Do you consider writing Flo'rida and Ke$ha's "Right Round" a turning point for you?
I think you can say that. It was just telling us we were doing something right. We can't take full responsibility for writing that song because it was mostly a cover that we turned into a hip hop version of it. It just showed us we were on the right track and found a sound people enjoyed around the world.
So after giving us a taste with your EP are you planning to work on a full album, and when can we expect that?
Fortunately, "Billionaire" [by Travie McCoy] is really taking off so I have to do shows and travel, so it is postponing some of the writing on my album. but at the end of the month we are locking up some time to work on it. If you see the show, you'll see it is really high energy. That's what we really are going to focus on - to get some high energy songs that I can sing the shit out of [laughs]. The EP features a lot of sweet songs, but there's another side that I really want to explore.
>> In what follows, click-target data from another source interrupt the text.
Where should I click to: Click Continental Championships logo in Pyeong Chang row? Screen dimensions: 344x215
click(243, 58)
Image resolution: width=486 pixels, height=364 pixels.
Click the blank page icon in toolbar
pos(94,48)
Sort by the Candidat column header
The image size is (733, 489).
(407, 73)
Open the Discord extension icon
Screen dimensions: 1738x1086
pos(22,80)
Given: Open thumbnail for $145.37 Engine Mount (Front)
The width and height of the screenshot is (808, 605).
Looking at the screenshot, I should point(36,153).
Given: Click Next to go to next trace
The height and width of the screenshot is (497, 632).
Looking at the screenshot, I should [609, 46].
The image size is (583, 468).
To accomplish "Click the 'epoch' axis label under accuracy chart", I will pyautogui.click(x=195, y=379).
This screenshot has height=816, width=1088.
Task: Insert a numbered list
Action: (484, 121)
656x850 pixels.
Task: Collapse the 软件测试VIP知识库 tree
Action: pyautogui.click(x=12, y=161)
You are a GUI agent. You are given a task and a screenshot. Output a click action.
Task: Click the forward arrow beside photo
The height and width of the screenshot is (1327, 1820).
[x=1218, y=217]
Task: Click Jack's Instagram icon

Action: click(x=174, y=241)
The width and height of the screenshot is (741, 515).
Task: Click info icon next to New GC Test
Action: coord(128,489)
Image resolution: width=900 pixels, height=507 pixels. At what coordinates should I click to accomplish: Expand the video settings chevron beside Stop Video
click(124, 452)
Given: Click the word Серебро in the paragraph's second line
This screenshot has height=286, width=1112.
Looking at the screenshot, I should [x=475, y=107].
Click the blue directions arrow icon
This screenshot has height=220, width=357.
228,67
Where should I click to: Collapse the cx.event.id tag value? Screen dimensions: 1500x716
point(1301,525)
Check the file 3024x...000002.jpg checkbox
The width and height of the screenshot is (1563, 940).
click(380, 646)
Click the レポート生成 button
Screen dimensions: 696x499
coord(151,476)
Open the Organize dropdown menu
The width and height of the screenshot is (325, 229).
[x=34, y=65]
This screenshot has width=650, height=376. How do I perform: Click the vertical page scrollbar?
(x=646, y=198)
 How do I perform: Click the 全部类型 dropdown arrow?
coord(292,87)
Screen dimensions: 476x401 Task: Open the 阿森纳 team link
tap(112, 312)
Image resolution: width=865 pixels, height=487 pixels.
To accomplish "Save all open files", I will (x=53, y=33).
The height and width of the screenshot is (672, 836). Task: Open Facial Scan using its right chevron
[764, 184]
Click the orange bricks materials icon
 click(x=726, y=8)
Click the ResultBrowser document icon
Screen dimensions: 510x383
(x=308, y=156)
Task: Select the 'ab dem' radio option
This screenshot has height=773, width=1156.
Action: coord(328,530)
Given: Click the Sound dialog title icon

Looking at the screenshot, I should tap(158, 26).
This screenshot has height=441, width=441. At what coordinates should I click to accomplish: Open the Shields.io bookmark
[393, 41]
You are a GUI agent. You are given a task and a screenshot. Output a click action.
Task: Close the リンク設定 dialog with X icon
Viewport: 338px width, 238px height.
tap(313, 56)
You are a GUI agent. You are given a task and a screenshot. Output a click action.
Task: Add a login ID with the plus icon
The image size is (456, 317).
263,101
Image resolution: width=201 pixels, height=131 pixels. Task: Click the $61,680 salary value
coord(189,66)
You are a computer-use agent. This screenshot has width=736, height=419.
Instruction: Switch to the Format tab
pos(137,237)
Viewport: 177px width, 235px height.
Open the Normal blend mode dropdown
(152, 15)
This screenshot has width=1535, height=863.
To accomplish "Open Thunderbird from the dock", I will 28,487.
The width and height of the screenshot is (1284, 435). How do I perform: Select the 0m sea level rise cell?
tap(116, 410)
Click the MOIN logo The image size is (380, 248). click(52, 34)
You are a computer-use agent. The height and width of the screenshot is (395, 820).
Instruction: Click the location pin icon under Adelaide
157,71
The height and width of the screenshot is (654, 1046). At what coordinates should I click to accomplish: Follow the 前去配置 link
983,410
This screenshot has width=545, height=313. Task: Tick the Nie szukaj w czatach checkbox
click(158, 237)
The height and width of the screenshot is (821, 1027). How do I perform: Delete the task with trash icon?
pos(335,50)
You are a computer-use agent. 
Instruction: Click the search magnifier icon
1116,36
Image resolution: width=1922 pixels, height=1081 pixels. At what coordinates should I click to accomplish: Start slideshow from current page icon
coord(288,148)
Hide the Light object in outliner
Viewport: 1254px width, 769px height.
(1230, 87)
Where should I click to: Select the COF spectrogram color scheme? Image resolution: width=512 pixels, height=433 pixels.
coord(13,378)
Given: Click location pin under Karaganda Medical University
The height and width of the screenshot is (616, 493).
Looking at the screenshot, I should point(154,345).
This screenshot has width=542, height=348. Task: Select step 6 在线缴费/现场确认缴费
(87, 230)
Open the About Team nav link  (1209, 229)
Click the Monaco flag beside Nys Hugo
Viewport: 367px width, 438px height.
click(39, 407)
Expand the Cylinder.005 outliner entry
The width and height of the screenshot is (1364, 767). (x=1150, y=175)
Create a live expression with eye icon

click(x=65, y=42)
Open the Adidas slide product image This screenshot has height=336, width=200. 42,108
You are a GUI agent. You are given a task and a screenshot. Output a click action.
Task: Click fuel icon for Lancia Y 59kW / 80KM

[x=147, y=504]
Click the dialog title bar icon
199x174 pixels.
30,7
You're really the man of the moment. Are you having a lot of artists knocking on your door to write for them?
Actually, I'm in the studio right now with Cee-Lo and Mike Posner. But moving ahead, I'm really going to focus on my own music. I don't want to put out crap because I have two big songs on the radio right now. This is my first album, you know. I want to blow some faces off! [laughs]
What's is it like to be with Cee-Lo in the studio. Any tips he's giving you?
I'm learning so much from him. He has that thing. There's people that can sing and there's people that can sang, if you know what I mean. He's that guy. I'm sure he's never had training. He just has that thing in his voice that you can hear his soul and feel that shit. I'm a big fan. He does what he wants. If he wants to write a song about being a transformer, and he does it and it is awesome. It's that mentality of I'm going to do what the fuck I'm going to do. I admire that about him.
That may be easier then said that done for most. If you're a young artist, how do you stand your ground with so many people around you telling you what to do?
I'm in a great situation because my team at the label really believes in me and they know that I can do it - I can write a song. They have a lot of faith in me. They are not trying to stylize me, or let me ride unicorns or give me some kind of gimmick. [laughs]
Now that things are taking off for you in a big way, what do you make of the fame that is part of that?
Well, for me it is a "I told you so." I told you I can do it and I told you I can write a song for the world. For a long time, people stopped believing in me or had their doubts about me. I never signed up for this to be famous, all I know to do is music. So that's what I want to do. That these songs are working is justice for me. I got through the fire and living my dream.